Exercise instructions
Your answer should be a faithful copy of the entire listing.

Segment Start: Exercise input

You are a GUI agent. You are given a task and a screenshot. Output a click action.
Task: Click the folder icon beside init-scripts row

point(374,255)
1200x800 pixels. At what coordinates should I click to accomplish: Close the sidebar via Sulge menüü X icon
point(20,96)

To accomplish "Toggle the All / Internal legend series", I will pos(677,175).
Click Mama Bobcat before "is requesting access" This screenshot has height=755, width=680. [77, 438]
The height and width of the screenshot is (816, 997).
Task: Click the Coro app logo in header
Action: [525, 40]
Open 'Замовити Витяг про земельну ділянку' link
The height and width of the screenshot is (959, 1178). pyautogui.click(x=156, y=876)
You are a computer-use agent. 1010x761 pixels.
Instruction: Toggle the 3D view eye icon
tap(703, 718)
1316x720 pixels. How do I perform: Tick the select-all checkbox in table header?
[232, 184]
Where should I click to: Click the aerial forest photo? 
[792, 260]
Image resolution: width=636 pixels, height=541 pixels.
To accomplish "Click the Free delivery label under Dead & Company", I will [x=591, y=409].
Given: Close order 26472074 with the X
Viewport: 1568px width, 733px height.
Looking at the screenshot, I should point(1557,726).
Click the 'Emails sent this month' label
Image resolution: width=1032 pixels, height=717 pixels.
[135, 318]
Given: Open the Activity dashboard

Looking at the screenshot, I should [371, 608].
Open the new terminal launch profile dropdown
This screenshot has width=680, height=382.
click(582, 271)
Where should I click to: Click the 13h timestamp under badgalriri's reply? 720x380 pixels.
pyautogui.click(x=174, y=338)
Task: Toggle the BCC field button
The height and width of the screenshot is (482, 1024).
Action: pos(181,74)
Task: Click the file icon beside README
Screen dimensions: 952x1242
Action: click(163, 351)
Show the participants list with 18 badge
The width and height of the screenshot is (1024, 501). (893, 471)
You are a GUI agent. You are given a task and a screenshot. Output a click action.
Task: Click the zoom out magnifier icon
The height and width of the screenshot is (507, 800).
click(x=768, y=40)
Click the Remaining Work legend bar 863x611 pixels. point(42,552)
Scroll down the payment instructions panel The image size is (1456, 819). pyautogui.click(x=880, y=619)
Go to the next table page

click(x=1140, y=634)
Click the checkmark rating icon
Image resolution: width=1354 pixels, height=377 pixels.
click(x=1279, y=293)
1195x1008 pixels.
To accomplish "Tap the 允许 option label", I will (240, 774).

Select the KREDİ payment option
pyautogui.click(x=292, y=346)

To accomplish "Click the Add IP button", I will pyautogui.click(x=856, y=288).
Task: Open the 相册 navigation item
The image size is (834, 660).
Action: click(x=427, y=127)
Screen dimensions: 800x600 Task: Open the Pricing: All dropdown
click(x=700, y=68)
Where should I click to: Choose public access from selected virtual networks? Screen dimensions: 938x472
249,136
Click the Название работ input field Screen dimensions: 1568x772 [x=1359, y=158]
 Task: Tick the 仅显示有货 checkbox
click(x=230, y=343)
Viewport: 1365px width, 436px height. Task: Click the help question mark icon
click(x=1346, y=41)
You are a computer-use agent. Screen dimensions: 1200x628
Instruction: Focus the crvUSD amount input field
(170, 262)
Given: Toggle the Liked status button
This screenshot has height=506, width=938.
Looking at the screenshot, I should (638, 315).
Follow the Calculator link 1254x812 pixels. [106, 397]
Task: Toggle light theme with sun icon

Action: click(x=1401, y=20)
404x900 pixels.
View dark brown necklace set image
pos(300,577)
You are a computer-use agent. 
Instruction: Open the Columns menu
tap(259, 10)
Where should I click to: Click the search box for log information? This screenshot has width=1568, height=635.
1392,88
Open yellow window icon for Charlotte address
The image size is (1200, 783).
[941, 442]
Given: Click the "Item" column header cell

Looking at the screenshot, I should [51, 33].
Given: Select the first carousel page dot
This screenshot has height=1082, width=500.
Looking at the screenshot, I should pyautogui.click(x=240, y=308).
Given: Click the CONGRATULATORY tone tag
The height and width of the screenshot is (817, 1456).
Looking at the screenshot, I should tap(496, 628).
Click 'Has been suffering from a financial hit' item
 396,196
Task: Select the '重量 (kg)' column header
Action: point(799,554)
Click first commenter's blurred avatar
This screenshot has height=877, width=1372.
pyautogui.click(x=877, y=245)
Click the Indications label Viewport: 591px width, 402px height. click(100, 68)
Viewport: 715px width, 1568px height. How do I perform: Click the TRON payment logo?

Segment End: Exercise input

Output below
You are a GUI agent. You are given a task and a screenshot. Output a click action.
Task: Click the folder icon beside init-scripts row

point(374,255)
1200x800 pixels. At what coordinates should I click to accomplish: Close the sidebar via Sulge menüü X icon
point(20,96)

To accomplish "Toggle the All / Internal legend series", I will pos(677,175).
Click Mama Bobcat before "is requesting access" This screenshot has height=755, width=680. [77, 438]
The height and width of the screenshot is (816, 997).
Task: Click the Coro app logo in header
Action: [525, 40]
Open 'Замовити Витяг про земельну ділянку' link
The height and width of the screenshot is (959, 1178). pyautogui.click(x=156, y=876)
You are a computer-use agent. 1010x761 pixels.
Instruction: Toggle the 3D view eye icon
tap(703, 718)
1316x720 pixels. How do I perform: Tick the select-all checkbox in table header?
[232, 184]
Where should I click to: Click the aerial forest photo? 
[792, 260]
Image resolution: width=636 pixels, height=541 pixels.
To accomplish "Click the Free delivery label under Dead & Company", I will [x=591, y=409].
Given: Close order 26472074 with the X
Viewport: 1568px width, 733px height.
Looking at the screenshot, I should point(1557,726).
Click the 'Emails sent this month' label
Image resolution: width=1032 pixels, height=717 pixels.
[135, 318]
Given: Open the Activity dashboard

Looking at the screenshot, I should [371, 608].
Open the new terminal launch profile dropdown
This screenshot has width=680, height=382.
click(582, 271)
Where should I click to: Click the 13h timestamp under badgalriri's reply? 720x380 pixels.
pyautogui.click(x=174, y=338)
Task: Toggle the BCC field button
The height and width of the screenshot is (482, 1024).
Action: pos(181,74)
Task: Click the file icon beside README
Screen dimensions: 952x1242
Action: click(163, 351)
Show the participants list with 18 badge
The width and height of the screenshot is (1024, 501). (893, 471)
You are a GUI agent. You are given a task and a screenshot. Output a click action.
Task: Click the zoom out magnifier icon
The height and width of the screenshot is (507, 800).
click(x=768, y=40)
Click the Remaining Work legend bar 863x611 pixels. point(42,552)
Scroll down the payment instructions panel The image size is (1456, 819). pyautogui.click(x=880, y=619)
Go to the next table page

click(x=1140, y=634)
Click the checkmark rating icon
Image resolution: width=1354 pixels, height=377 pixels.
click(x=1279, y=293)
1195x1008 pixels.
To accomplish "Tap the 允许 option label", I will (240, 774).

Select the KREDİ payment option
pyautogui.click(x=292, y=346)

To accomplish "Click the Add IP button", I will pyautogui.click(x=856, y=288).
Task: Open the 相册 navigation item
The image size is (834, 660).
Action: click(x=427, y=127)
Screen dimensions: 800x600 Task: Open the Pricing: All dropdown
click(x=700, y=68)
Where should I click to: Choose public access from selected virtual networks? Screen dimensions: 938x472
249,136
Click the Название работ input field Screen dimensions: 1568x772 [x=1359, y=158]
 Task: Tick the 仅显示有货 checkbox
click(x=230, y=343)
Viewport: 1365px width, 436px height. Task: Click the help question mark icon
click(x=1346, y=41)
You are a computer-use agent. Screen dimensions: 1200x628
Instruction: Focus the crvUSD amount input field
(170, 262)
Given: Toggle the Liked status button
This screenshot has height=506, width=938.
Looking at the screenshot, I should (638, 315).
Follow the Calculator link 1254x812 pixels. [106, 397]
Task: Toggle light theme with sun icon

Action: click(x=1401, y=20)
404x900 pixels.
View dark brown necklace set image
pos(300,577)
You are a computer-use agent. 
Instruction: Open the Columns menu
tap(259, 10)
Where should I click to: Click the search box for log information? This screenshot has width=1568, height=635.
1392,88
Open yellow window icon for Charlotte address
The image size is (1200, 783).
[941, 442]
Given: Click the "Item" column header cell

Looking at the screenshot, I should [51, 33].
Given: Select the first carousel page dot
This screenshot has height=1082, width=500.
Looking at the screenshot, I should pyautogui.click(x=240, y=308).
Given: Click the CONGRATULATORY tone tag
The height and width of the screenshot is (817, 1456).
Looking at the screenshot, I should tap(496, 628).
Click 'Has been suffering from a financial hit' item
 396,196
Task: Select the '重量 (kg)' column header
Action: point(799,554)
Click first commenter's blurred avatar
This screenshot has height=877, width=1372.
pyautogui.click(x=877, y=245)
Click the Indications label Viewport: 591px width, 402px height. click(100, 68)
Viewport: 715px width, 1568px height. How do I perform: Click the TRON payment logo?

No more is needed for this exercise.